Trump dopo l'attentato subito in Pennsylvania
Trump dopo l'attentato subito in Pennsylvania

Il procedimento è sempre quello, maledettissimo e inaccettabile: una classe dirigente che per semplicità chiameremo “di sinistra”, che di sinistra non ha assolutamente nulla anche se spesso si contrabbanda come tale, ha permesso e tollerato che tutte le conquiste sindacali del Novecento fossero smantellate una dopo l’altra, che i migranti venissero importati come un tempo si importavano gli schiavi per farne carne da macello, che il precariato diventasse non un tipo di contratto di lavoro ma una condizione esistenziale, che dentro l’Unione Europea si creassero simil-paradisi fiscali in modo da permettere alle multinazionali di evadere impunemente miliardi di tasse; e nello stesso, per continuare a esistere e conservare i propri privilegi, grazie alle posizioni di supremazia nei centri mediatici e culturali, ha annegato le proprie colpe in un mare di retorica puzzolente fino a farle scomparire, demonizzando oltre ogni decenza l’avversario, fottendo almeno due generazioni di giovani e ragazzi che oggi invece di scendere in piazza per la tragica mancanza di opportunità lavorative e di stabilità economiche, sono capaci di incazzarsi solo se manca il cesso pubblico intergender.

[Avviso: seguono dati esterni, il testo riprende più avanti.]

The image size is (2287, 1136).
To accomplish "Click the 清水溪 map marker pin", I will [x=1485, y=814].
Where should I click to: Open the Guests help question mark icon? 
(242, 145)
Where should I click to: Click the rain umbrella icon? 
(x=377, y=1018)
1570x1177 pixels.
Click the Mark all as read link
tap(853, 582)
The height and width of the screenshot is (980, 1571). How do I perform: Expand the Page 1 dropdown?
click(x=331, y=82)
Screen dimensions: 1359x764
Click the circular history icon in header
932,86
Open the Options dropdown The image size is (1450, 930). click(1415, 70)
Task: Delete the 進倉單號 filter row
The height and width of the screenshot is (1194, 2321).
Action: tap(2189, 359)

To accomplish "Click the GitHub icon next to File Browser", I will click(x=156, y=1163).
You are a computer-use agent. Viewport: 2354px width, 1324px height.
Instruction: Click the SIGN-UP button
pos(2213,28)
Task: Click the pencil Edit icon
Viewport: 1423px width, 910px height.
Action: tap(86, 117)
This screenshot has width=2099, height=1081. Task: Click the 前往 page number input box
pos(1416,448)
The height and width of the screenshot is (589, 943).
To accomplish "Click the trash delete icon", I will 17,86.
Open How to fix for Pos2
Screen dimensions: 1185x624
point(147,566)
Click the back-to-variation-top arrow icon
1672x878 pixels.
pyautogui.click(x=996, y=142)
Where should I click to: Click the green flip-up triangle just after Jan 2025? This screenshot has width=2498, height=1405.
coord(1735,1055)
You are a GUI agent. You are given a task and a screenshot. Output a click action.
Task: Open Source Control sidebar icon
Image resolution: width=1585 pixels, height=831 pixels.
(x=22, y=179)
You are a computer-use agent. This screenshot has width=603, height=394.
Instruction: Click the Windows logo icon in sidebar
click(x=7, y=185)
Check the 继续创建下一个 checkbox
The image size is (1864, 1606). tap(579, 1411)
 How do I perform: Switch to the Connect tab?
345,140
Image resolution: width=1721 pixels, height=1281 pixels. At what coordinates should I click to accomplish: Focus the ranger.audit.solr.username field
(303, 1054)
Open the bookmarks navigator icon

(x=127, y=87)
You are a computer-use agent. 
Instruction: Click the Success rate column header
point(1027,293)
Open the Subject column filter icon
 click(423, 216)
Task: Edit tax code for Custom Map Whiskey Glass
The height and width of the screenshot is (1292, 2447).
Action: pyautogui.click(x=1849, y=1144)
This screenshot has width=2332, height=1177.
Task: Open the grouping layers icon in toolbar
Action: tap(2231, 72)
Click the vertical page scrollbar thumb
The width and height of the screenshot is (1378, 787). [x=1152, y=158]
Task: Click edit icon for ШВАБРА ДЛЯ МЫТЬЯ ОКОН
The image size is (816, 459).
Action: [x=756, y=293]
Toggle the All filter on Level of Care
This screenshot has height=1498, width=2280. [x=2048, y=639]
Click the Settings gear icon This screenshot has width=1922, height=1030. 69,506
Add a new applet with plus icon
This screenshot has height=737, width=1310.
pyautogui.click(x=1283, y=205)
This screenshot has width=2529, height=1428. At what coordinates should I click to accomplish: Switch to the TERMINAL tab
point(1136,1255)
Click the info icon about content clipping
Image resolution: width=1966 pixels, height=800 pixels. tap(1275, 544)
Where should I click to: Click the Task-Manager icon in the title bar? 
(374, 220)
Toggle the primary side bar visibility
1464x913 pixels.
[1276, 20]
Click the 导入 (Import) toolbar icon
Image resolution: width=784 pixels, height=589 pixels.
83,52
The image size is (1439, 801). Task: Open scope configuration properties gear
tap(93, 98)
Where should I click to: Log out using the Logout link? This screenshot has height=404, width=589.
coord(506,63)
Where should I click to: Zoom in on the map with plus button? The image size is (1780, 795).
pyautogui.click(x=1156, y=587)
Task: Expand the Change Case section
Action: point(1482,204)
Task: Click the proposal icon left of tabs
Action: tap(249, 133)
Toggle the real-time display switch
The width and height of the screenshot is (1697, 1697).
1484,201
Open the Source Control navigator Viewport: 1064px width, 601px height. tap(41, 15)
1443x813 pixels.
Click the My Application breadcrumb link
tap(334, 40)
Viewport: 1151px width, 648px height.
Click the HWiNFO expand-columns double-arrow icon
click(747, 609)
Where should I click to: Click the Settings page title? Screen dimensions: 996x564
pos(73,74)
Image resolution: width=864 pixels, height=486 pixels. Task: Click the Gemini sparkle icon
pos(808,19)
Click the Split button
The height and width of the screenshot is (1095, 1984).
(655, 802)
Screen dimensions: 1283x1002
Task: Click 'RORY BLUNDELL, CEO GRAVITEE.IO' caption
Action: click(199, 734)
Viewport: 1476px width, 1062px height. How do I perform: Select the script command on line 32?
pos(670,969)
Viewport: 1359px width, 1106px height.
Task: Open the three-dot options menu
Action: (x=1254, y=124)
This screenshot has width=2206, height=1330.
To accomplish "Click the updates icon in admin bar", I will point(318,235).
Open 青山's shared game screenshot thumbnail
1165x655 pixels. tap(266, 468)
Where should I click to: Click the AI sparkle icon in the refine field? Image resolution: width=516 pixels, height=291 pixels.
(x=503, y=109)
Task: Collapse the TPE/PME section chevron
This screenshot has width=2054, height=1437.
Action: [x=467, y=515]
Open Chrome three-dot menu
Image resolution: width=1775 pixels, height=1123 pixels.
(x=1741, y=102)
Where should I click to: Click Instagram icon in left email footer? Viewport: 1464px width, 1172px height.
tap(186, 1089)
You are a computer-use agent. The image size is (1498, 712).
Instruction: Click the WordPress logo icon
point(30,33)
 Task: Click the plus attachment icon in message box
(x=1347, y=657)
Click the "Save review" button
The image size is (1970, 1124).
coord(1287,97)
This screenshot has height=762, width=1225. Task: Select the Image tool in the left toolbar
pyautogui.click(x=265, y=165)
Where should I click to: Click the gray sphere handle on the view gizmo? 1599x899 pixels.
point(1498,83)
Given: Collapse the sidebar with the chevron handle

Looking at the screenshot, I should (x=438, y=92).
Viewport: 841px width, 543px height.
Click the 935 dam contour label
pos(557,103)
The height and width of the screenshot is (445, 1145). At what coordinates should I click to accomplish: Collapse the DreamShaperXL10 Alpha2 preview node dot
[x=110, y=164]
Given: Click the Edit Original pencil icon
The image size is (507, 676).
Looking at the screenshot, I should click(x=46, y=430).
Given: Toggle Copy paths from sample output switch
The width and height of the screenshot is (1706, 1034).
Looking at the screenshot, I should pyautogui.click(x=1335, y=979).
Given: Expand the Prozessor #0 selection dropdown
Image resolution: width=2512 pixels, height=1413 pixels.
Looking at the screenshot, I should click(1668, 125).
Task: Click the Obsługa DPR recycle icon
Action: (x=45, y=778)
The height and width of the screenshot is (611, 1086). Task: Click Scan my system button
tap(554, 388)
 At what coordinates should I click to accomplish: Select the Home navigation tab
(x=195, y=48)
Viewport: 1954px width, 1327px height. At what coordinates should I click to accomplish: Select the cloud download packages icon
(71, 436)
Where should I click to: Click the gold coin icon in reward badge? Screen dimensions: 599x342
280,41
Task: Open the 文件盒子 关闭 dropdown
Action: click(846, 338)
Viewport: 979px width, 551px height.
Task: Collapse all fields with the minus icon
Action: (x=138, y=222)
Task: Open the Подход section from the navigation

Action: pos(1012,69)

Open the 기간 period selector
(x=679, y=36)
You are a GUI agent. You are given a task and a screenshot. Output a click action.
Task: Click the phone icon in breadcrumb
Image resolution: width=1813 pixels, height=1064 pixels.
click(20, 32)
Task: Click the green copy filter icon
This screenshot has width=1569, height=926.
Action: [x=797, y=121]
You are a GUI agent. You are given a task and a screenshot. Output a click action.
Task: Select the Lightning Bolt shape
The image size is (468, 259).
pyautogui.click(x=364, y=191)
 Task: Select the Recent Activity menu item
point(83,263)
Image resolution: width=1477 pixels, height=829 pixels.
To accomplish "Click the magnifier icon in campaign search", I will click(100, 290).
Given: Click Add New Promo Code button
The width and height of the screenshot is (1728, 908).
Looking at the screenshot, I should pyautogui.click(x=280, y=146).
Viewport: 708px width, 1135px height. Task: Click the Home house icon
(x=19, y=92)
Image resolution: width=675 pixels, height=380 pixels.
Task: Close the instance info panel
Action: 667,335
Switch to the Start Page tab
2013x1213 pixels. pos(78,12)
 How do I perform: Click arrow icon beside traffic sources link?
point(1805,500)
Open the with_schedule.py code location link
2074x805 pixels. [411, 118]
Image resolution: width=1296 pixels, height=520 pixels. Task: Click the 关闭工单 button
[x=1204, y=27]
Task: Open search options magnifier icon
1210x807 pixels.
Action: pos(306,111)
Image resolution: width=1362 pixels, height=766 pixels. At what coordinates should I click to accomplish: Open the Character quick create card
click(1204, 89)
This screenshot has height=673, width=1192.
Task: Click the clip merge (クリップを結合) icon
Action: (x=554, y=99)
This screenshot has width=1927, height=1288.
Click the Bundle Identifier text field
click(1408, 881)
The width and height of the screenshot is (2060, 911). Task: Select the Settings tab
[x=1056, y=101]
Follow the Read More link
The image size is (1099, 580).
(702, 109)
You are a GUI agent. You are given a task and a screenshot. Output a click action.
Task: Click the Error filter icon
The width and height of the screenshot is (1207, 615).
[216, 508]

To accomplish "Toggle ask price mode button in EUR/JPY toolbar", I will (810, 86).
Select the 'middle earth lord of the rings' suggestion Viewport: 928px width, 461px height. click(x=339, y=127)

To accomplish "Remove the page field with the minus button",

Sarebbe bello pensare di essere arrivati a un punto di rottura. Sarebbe bello che l’attentato a Trump avesse almeno il merito di disvelare il meccanismo dall’intero. Ma la verità è che non sarà così, gli animi non faranno che esacerbarsi ulteriormente e, come avvenuto in passato, quello che oggi ci sembra straordinario domani finirà per sembrare normale. Per intanto, ci tocca vivere la distopia del miliardario Donald Trump assurto al ruolo di eroe del popolo: il suo pugno alzato oggi è il simbolo della democrazia, quello dietro a cui ogni uomo libero ha il dovere di riconoscersi. E se non vi piace, è solo colpa vostra.